Collected data entries:
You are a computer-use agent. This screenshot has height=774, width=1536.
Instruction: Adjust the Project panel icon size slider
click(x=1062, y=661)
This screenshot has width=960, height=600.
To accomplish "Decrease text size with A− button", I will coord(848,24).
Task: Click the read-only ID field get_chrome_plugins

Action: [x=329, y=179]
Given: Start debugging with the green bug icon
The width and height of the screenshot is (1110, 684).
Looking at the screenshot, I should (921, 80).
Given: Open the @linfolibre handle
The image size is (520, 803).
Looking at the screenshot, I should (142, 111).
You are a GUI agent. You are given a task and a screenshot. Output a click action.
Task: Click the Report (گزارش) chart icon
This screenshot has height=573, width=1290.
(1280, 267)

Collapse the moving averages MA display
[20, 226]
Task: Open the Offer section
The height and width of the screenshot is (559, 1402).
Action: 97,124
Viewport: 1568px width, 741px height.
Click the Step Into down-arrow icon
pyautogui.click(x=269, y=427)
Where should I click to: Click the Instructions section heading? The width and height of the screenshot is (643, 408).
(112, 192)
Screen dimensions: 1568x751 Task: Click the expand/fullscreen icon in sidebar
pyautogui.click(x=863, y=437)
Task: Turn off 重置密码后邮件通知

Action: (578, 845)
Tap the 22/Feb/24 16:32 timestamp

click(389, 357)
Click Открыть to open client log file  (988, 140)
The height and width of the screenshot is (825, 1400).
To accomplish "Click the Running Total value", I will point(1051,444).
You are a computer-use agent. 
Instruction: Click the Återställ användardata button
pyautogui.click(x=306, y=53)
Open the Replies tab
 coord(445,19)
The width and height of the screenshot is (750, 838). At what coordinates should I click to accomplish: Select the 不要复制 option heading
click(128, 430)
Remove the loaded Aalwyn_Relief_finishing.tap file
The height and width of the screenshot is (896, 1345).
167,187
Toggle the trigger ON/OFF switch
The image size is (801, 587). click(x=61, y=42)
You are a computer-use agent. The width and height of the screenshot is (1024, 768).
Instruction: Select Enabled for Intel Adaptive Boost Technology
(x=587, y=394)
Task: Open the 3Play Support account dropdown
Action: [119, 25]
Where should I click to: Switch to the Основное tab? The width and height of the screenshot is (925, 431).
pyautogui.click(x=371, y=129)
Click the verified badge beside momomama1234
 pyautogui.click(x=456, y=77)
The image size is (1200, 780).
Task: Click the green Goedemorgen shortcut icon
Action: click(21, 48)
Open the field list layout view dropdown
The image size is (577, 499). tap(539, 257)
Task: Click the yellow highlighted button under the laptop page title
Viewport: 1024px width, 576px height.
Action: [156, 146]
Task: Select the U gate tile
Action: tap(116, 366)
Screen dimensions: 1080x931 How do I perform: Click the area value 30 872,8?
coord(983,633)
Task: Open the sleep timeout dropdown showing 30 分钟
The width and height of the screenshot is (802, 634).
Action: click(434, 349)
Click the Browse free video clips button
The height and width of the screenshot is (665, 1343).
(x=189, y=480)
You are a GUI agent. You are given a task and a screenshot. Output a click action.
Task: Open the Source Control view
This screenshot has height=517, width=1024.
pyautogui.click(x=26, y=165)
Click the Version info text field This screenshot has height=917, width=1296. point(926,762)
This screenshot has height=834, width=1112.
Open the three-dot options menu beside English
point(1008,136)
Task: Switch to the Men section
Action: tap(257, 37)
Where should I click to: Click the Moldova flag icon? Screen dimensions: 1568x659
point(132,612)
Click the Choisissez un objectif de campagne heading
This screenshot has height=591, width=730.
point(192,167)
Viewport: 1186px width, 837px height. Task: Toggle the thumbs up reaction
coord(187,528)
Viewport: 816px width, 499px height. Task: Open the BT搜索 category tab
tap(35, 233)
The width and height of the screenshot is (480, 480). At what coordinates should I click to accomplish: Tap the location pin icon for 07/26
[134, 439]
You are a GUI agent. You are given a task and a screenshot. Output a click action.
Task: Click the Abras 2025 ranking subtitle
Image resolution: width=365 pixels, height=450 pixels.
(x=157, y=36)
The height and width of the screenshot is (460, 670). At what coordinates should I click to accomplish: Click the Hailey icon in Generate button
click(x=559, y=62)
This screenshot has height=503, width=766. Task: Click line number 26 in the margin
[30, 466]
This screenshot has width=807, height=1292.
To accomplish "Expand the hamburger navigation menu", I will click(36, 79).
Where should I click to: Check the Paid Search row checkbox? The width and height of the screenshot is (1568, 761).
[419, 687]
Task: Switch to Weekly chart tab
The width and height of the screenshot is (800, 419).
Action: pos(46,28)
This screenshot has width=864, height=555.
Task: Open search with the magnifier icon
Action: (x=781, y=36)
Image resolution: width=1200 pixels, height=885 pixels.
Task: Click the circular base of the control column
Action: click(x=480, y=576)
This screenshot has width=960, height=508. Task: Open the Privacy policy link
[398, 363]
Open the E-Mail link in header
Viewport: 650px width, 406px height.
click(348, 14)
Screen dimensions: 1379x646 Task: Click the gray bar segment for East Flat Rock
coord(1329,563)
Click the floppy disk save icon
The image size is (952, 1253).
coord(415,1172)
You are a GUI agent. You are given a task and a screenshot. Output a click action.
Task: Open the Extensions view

TASK BRIEF: Please determine how many lines in the entries contain the word "will" and answer with the number alone.

RESULT FOR THIS TASK: 3